- [Problem to work on] Answer with a single number, the count of lines in the material below that contain the word "avatar".
BEGIN Supplied data
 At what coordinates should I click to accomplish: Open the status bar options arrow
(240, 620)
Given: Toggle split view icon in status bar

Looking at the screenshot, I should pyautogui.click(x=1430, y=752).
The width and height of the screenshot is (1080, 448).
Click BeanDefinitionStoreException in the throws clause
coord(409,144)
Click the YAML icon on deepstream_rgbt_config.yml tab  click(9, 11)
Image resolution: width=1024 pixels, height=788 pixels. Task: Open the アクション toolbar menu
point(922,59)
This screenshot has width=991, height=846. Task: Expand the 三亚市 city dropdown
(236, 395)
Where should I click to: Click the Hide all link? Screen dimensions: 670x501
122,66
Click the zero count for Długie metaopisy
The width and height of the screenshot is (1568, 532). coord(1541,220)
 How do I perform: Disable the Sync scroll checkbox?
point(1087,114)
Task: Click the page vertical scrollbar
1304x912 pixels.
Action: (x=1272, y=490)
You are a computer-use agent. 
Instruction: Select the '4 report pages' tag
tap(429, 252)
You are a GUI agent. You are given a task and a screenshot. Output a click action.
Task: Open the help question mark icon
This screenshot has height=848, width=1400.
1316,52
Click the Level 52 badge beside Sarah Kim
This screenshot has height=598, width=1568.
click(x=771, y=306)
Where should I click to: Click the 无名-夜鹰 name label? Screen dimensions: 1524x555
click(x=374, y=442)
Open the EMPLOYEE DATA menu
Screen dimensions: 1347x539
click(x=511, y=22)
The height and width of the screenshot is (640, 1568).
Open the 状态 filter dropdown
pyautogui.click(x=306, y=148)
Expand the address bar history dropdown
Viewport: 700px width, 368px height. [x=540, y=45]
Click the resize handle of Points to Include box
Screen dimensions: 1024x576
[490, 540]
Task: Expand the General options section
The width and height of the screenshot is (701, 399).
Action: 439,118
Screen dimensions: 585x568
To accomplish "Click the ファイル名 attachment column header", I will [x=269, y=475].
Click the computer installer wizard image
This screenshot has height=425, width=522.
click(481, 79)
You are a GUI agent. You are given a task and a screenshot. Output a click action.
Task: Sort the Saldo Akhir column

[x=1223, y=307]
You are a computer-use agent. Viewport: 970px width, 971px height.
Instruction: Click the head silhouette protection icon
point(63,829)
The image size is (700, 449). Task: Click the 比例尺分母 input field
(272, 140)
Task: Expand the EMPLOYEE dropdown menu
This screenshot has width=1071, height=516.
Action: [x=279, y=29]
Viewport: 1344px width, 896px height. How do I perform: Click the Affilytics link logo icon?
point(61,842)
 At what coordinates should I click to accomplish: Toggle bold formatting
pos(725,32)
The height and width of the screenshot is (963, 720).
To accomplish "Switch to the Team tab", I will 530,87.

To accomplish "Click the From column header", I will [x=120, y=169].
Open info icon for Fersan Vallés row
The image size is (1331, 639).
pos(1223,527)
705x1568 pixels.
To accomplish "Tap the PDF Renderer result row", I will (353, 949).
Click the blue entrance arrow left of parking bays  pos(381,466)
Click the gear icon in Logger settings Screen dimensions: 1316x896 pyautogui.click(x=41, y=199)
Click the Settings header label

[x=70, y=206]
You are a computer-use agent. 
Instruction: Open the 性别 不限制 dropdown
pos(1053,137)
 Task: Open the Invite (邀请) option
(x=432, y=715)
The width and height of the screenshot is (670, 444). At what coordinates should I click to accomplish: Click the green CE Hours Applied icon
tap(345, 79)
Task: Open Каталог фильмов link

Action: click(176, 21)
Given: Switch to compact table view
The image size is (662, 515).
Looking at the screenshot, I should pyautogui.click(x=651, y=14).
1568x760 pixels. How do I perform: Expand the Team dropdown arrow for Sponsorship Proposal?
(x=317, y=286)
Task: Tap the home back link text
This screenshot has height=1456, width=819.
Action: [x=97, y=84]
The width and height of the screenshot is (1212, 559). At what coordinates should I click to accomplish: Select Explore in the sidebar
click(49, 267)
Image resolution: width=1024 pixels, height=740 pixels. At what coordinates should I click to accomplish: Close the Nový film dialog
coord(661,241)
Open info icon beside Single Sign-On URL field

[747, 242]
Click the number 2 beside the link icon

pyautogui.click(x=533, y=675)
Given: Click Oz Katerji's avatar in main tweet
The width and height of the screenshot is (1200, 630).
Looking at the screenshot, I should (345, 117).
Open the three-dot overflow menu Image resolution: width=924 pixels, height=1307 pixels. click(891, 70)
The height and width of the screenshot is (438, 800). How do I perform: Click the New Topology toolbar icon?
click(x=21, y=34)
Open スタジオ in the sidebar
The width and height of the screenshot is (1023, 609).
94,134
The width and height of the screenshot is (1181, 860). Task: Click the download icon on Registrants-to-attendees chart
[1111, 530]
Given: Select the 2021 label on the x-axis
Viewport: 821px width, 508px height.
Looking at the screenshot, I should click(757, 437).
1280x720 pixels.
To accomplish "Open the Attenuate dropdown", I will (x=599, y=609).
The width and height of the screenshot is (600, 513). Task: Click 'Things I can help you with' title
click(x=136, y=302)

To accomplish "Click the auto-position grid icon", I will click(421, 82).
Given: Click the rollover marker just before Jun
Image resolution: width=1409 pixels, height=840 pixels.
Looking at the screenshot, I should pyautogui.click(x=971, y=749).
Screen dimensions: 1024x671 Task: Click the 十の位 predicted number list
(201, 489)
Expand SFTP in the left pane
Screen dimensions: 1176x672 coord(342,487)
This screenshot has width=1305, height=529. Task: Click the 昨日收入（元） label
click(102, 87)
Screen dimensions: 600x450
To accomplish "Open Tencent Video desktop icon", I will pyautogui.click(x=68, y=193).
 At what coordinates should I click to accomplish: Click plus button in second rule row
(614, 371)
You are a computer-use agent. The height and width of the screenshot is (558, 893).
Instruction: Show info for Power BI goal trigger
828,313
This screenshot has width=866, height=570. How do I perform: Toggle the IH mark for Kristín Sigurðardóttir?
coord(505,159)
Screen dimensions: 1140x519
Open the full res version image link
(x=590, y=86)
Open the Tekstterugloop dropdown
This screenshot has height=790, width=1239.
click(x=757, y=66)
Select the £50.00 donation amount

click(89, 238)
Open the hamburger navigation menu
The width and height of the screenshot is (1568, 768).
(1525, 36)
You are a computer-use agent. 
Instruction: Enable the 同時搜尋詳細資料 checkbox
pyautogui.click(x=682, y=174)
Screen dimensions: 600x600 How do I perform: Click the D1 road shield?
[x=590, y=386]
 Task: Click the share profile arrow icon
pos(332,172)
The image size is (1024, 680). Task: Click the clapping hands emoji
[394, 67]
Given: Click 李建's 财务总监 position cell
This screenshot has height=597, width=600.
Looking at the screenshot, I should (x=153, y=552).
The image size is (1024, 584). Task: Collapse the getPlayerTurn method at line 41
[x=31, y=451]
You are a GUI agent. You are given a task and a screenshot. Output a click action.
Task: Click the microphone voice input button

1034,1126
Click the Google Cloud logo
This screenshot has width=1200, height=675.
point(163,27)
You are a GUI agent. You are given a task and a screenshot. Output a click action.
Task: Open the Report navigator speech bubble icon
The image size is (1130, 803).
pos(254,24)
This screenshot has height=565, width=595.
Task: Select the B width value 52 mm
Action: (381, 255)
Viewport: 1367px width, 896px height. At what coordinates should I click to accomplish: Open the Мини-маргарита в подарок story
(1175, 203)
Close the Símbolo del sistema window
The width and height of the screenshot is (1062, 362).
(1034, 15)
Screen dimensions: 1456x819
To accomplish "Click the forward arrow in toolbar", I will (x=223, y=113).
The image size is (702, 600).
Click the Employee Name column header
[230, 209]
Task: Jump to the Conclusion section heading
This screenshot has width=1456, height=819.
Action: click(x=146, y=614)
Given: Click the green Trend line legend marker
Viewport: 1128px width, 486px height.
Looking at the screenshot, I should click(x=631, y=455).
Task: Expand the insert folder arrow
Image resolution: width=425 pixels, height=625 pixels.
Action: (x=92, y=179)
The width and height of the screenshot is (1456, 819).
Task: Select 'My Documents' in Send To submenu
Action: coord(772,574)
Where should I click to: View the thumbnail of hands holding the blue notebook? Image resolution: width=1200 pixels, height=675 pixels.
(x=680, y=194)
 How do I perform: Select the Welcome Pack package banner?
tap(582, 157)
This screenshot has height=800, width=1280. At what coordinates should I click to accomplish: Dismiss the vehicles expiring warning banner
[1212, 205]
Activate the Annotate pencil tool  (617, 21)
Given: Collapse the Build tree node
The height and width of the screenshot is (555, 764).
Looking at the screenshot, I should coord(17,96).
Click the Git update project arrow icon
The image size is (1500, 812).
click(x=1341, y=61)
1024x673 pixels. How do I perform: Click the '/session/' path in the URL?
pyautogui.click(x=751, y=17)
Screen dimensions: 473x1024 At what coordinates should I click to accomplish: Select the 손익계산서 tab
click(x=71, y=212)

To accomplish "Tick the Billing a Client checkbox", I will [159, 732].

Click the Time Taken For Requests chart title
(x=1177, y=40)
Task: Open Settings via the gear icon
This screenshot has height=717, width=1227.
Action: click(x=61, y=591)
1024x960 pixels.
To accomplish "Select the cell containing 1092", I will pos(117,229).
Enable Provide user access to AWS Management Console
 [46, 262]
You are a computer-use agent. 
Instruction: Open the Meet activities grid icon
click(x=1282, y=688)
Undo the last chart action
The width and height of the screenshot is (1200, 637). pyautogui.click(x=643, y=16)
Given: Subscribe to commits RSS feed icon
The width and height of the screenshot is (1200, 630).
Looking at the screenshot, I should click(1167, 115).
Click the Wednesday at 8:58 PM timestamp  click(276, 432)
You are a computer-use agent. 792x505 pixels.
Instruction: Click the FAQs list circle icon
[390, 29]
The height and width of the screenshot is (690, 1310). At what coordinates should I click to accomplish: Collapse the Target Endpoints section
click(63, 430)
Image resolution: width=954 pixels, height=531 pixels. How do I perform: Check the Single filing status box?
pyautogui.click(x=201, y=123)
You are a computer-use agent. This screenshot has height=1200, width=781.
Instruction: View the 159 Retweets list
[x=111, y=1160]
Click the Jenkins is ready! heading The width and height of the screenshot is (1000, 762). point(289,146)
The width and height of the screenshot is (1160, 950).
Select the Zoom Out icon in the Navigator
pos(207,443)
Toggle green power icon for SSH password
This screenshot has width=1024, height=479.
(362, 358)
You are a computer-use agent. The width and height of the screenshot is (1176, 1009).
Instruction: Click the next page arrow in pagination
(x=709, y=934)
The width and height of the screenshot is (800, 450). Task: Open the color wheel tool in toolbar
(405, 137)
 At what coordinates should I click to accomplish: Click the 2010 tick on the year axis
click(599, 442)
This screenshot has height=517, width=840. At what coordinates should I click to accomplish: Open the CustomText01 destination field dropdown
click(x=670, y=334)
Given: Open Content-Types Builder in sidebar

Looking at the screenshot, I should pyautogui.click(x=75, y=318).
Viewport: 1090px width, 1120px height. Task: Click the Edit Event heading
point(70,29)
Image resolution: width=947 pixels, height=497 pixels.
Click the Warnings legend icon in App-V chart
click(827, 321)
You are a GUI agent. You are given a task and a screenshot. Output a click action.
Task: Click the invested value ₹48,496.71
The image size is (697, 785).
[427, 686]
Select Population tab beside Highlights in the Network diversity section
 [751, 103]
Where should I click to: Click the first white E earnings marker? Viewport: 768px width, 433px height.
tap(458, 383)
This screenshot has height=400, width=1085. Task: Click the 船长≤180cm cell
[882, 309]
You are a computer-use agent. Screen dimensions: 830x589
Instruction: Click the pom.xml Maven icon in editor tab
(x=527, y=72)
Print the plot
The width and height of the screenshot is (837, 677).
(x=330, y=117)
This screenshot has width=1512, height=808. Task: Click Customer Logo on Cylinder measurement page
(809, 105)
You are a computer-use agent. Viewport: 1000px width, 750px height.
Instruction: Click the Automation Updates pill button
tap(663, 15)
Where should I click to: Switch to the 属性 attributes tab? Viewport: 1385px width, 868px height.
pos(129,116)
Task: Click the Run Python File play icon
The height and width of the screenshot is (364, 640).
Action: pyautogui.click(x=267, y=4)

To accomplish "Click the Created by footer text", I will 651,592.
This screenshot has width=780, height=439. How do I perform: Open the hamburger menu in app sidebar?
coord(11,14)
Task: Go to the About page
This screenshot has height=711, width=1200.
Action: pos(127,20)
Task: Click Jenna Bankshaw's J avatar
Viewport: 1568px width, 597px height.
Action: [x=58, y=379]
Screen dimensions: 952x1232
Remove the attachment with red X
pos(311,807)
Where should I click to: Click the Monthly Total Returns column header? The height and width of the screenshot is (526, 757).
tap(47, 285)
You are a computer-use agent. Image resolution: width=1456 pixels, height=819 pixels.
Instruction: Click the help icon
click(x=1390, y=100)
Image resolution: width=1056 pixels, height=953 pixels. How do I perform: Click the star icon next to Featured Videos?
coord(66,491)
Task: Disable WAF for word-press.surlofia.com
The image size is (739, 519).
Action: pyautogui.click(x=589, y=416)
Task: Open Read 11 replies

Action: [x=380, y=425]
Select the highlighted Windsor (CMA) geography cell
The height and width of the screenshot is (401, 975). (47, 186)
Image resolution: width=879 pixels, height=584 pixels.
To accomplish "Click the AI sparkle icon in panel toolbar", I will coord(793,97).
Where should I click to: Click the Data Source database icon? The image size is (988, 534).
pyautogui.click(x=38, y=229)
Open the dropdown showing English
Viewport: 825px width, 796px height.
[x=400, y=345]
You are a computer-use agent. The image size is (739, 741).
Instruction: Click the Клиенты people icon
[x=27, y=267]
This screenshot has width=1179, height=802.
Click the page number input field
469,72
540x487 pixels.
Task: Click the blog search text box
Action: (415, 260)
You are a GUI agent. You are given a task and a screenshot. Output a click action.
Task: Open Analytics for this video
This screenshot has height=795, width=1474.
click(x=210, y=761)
END Supplied data
- [Written solution] 2